29. Chebyshev’s inequality for the arithmetic mean. Chebyshev's theorem with proof and its meaning and example.

Chebyshev's theorem (cf. arithm).If the variances are n independent words are limited to 1 and the same constant, then with an unlimited increase in the number n, the arithmetic number of values ​​converges in value to the arithmetic mean of their expectations , i.e. or *(above the arrow Ro- R)

Let's prove the formula and find out the meaning of the formulation “convergence in value”. By condition, , where C is a constant number. We obtain Chebyshev's inequality in the form () for cf arithms sl\v, those for . Let's find m\o M(X) and variance estimation D(X): ;

(here the properties of m\o and dispersion are used and m\h cl\v are independent, and therefore, the dispersion of their sum = the sum of dispersions)



Let's write down the inequality for sl\v:

30. Chebyshev’s theorem with its derivation and its special cases for the sequence distributed according to the binomial law, and for a particular event.

Chebyshev's inequality. Theorem. For any sl\v having m\o and dispersion, Chebyshev’s inequality is valid: , Where .

Let's apply Markov's inequality in the form to s\v , taking + numbers as qualifiers. We get: . Since the inequality is equivalent to the inequality , and there is a dispersion in X, then from the inequality we get what is being proved . Considering that the events are opposite, Chebyshev’s inequality can also be written in the form: . Chebyshev's inequality is applicable for any words. In shape it sets an upper bound, and in the form - the lower limit of the event considered.

Let us write Chebyshev's inequality in the form for some words:

A) for sl\v X=m having binomial distribution law with m\o a=M(X)=np and variance D(X)=npq.

;

B) for particularm\n events V n independent tests, in each of the cats it can happen with 1 and the same thing ; and having variance : .

31. Law of large numbers. Bernoulli's theorem with doc and its meaning. Example.

On the laws of large numbers include Chebyshev's m (the most general case) and Bernoulli's m (the simplest case)

Bernoulli's theorem Let n independent trials be performed, in each of which the number of occurrences of event A is equal to p. It is possible to determine approximately the relative frequency of occurrence of event A.

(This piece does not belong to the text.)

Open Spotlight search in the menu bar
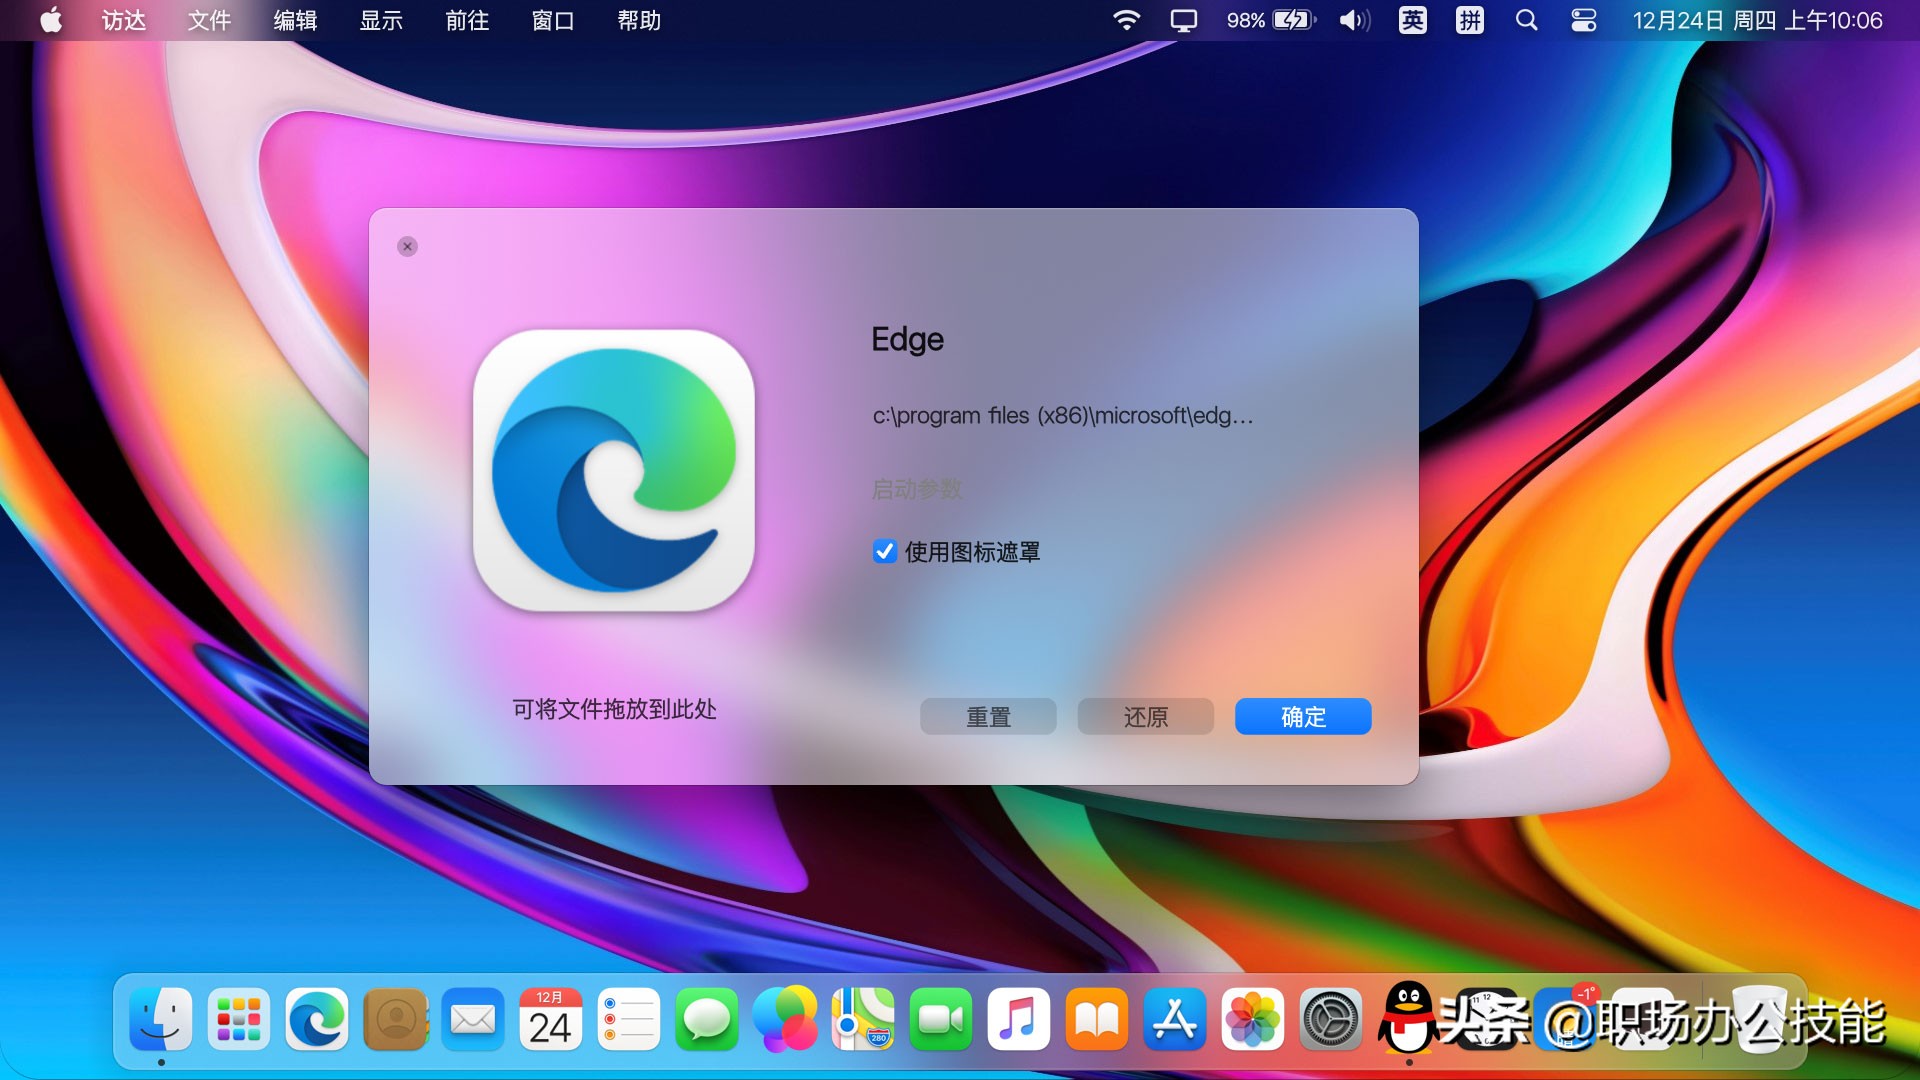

Theorem . If in each of n independent trials there are r occurrence of an event A constant, then the deviation of the relative frequency from the value is arbitrarily close to 1 v/h r in absolute value will be arbitrarily small if the number of tests r big enough.

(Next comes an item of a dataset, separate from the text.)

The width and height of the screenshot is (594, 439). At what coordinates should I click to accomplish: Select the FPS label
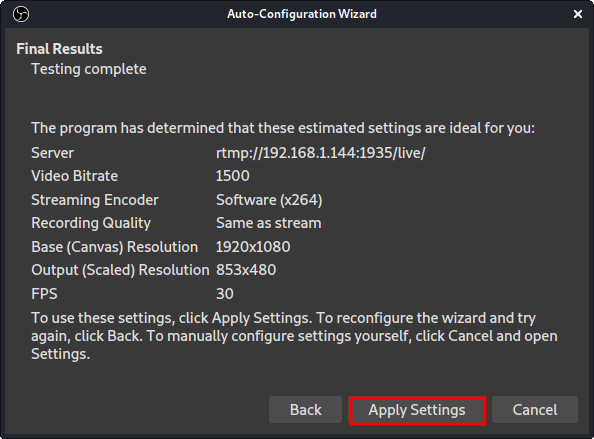point(44,294)
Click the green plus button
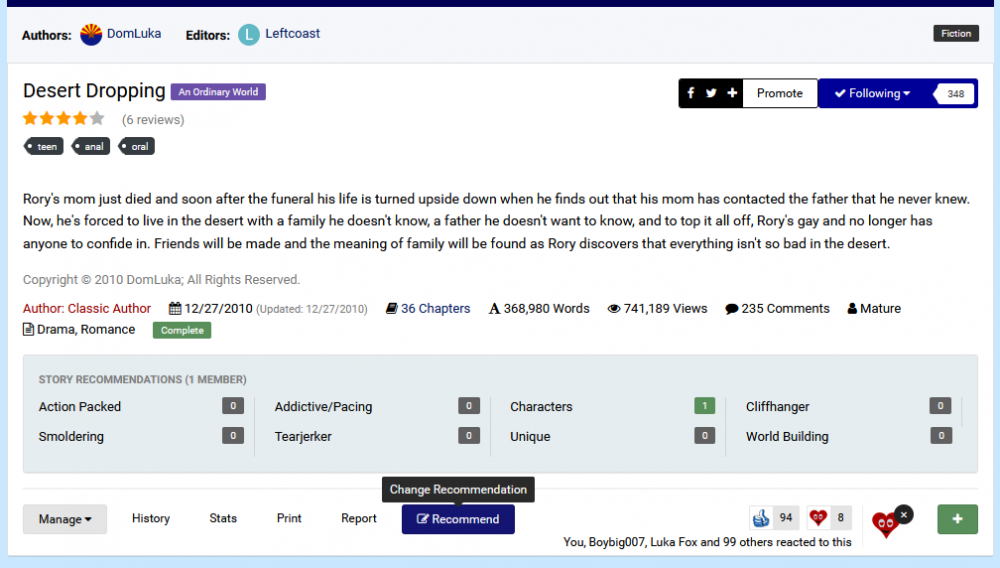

m– number of occurrences of the event A. From all that has been said above, it does not follow that with an increase in the number of tests, the relative frequency steadily tends to r, i.e. . The theorem refers only to the approximation of the relative frequency to the occurrence of the event A in every test.

If the probability of an event occurring A are different in each experiment, then the following theorem, known as Poisson’s theorem, is valid. Theorem . If n independent experiments are performed and the probability of the occurrence of event A in each experiment is equal to pi, then as n increases, the frequency of event A converges in probability to the arithmetic mean of the probabilities pi.

32. Variation series, its varieties. Arithmetic mean and series variance. A simplified way to calculate them.

General and sample populations. The principle of sampling. Proper random sampling with repeated and non-repetitive selection of members. Representative sample. The main task of the sample series.

34. The concept of assessing the parameters of the general population. Properties of assessments: unbiased, consistent, effective.

35. Estimation of the general share based on the actual random sample. Unbiasedness and consistency of the sample share.

36. Estimation of the general average based on an actual random sample. Unbiasedness and consistency of the sample mean.

37. Estimation of the general variance based on the actual random sample. Sample variance bias (no inference).